------ Extracted information ------

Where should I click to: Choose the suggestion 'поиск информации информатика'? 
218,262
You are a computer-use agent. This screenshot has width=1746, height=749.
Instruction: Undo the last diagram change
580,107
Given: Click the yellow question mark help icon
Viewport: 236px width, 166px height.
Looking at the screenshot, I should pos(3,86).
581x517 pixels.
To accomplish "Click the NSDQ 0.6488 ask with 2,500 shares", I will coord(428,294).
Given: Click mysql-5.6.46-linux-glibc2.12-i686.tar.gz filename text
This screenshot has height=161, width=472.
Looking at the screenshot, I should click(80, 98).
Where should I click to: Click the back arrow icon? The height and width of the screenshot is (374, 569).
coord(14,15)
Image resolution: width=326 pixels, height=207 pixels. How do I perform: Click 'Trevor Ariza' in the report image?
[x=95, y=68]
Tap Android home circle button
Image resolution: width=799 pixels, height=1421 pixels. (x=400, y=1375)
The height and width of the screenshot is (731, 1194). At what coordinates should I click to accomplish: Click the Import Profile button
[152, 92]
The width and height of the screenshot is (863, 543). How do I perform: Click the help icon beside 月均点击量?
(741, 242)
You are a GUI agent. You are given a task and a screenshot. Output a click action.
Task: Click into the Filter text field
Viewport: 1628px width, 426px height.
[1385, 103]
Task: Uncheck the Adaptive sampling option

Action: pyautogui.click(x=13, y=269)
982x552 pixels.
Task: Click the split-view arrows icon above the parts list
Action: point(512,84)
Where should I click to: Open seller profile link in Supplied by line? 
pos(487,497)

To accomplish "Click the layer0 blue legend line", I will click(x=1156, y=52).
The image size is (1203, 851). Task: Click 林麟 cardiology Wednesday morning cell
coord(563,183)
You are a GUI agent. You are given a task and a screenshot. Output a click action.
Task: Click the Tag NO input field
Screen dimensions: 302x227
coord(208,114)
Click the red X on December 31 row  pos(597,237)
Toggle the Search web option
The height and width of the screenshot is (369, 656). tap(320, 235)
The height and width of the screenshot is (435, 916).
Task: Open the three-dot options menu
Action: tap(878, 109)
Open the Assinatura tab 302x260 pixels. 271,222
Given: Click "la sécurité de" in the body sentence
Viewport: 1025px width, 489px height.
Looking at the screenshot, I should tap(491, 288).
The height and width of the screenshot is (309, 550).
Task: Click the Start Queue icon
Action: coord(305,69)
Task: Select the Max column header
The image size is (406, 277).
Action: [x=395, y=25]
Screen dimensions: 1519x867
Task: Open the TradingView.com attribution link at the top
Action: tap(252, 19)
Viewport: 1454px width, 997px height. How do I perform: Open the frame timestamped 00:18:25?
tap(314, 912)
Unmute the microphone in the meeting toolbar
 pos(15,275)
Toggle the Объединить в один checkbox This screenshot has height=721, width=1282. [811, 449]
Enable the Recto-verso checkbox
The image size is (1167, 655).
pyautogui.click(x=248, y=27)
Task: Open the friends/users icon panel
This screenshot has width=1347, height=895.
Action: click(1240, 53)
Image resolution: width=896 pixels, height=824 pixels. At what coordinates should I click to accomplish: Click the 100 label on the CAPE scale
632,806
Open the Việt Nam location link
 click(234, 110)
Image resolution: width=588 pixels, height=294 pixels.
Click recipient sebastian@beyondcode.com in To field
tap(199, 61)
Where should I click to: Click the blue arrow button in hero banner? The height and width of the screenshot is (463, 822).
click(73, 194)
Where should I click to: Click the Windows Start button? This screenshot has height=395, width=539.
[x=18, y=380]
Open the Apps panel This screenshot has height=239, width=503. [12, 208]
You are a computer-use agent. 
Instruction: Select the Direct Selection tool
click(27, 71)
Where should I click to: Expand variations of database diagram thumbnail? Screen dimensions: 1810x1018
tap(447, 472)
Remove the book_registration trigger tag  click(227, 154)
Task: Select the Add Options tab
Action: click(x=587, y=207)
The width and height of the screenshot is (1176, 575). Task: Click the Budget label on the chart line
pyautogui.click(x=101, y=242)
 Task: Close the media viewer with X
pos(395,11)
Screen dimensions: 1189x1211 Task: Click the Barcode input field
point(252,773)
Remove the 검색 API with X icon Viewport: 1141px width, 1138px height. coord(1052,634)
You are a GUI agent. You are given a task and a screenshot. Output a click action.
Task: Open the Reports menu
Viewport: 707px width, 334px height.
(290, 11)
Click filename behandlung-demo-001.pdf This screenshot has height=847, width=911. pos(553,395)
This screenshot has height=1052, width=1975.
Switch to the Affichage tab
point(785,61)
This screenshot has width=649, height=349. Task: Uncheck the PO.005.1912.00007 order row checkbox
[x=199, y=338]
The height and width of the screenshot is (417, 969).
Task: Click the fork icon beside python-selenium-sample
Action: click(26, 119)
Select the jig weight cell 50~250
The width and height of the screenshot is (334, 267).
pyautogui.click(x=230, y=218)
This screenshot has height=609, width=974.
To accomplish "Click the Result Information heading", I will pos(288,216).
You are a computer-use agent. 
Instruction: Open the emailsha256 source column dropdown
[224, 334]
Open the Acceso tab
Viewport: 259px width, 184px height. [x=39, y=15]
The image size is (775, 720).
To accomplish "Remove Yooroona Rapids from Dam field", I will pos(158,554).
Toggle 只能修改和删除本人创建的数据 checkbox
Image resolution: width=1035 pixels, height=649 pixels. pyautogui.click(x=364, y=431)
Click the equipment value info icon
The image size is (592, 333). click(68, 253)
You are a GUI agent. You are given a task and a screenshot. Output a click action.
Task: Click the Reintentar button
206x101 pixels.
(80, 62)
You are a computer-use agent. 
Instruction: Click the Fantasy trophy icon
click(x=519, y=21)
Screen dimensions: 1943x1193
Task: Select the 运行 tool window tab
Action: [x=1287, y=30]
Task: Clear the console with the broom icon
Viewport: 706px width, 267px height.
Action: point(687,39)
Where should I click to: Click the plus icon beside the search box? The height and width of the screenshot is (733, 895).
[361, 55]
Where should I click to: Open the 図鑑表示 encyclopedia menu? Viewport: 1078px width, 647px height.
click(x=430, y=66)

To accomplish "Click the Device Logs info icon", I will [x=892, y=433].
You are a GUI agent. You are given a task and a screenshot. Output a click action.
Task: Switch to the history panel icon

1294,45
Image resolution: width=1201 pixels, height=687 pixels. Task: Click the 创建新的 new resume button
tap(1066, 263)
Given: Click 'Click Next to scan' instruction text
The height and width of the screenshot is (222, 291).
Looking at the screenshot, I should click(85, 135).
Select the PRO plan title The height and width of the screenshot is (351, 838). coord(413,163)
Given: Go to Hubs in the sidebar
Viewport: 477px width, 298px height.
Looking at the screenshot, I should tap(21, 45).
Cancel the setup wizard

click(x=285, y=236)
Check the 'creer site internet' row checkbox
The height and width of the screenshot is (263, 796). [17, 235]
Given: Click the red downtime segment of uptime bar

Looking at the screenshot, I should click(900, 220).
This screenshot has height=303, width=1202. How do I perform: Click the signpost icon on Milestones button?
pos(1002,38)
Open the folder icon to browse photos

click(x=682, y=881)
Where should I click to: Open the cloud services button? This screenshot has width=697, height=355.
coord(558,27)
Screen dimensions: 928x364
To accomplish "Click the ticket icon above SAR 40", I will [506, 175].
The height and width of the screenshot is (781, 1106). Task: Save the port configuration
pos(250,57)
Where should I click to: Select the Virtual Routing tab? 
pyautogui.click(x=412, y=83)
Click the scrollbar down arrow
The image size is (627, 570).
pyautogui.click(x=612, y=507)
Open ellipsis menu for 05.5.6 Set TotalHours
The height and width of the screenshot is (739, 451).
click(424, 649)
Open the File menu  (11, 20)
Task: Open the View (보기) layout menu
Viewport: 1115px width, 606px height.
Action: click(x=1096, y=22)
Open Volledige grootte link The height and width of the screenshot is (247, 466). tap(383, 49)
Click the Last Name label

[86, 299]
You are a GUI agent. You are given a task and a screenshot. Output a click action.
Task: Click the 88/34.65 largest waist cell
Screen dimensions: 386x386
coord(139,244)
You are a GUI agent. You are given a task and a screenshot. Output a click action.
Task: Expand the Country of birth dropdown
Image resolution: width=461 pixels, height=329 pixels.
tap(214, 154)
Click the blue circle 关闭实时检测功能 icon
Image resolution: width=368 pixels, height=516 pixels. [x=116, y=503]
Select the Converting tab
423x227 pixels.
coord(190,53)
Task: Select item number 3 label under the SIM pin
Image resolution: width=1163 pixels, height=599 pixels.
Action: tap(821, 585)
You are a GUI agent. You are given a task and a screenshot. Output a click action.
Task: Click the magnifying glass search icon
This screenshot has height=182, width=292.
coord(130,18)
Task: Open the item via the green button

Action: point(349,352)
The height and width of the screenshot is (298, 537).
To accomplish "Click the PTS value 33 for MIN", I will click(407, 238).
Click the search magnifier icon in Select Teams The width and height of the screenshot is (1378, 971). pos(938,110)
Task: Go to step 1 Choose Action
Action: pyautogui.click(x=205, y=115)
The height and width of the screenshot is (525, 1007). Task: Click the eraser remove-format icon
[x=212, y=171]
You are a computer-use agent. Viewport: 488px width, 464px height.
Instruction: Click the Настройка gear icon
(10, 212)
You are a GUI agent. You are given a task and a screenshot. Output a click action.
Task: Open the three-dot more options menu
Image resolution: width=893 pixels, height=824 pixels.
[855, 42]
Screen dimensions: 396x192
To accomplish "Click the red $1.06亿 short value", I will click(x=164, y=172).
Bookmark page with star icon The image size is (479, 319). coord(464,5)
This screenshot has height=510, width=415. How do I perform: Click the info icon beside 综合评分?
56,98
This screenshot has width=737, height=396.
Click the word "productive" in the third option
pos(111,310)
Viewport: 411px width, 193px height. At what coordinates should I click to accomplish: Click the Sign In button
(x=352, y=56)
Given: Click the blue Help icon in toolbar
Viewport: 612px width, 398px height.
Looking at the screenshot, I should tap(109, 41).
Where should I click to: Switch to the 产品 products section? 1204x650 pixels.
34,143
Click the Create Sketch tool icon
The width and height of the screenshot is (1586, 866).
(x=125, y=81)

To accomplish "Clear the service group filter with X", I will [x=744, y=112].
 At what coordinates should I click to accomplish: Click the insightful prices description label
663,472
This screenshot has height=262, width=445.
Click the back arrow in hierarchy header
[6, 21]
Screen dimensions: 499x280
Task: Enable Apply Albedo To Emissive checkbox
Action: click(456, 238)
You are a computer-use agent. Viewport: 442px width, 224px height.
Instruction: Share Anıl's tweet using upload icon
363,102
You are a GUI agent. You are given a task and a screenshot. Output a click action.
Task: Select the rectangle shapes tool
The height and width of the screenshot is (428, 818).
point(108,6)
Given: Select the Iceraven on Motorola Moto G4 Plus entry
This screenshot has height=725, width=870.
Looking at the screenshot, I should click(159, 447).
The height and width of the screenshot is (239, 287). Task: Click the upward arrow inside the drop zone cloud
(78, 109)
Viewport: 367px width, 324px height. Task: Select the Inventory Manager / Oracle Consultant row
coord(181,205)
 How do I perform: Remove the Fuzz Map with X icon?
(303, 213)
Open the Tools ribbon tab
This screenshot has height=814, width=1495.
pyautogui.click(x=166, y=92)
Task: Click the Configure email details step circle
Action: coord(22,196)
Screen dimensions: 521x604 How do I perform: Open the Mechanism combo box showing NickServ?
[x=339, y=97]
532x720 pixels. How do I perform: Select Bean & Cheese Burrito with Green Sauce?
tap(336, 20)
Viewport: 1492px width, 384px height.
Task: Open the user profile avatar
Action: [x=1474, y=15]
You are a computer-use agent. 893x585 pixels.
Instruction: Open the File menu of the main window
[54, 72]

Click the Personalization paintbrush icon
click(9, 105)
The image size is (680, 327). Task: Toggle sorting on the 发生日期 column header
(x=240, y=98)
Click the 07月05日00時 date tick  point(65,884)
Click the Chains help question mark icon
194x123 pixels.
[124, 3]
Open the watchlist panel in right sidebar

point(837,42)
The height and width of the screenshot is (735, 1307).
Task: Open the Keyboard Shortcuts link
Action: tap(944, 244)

------

** Problem **
Swap "Given" for "Task" in the lines from the first one up to and including the line containing "Image resolution: width=799". Return only those lines, with nothing else changed.

** Answer to this exercise **
Where should I click to: Choose the suggestion 'поиск информации информатика'? 
218,262
You are a computer-use agent. This screenshot has width=1746, height=749.
Instruction: Undo the last diagram change
580,107
Task: Click the yellow question mark help icon
Viewport: 236px width, 166px height.
Looking at the screenshot, I should pos(3,86).
581x517 pixels.
To accomplish "Click the NSDQ 0.6488 ask with 2,500 shares", I will coord(428,294).
Task: Click mysql-5.6.46-linux-glibc2.12-i686.tar.gz filename text
This screenshot has height=161, width=472.
Looking at the screenshot, I should click(80, 98).
Where should I click to: Click the back arrow icon? The height and width of the screenshot is (374, 569).
coord(14,15)
Image resolution: width=326 pixels, height=207 pixels. How do I perform: Click 'Trevor Ariza' in the report image?
[x=95, y=68]
Tap Android home circle button
Image resolution: width=799 pixels, height=1421 pixels. (x=400, y=1375)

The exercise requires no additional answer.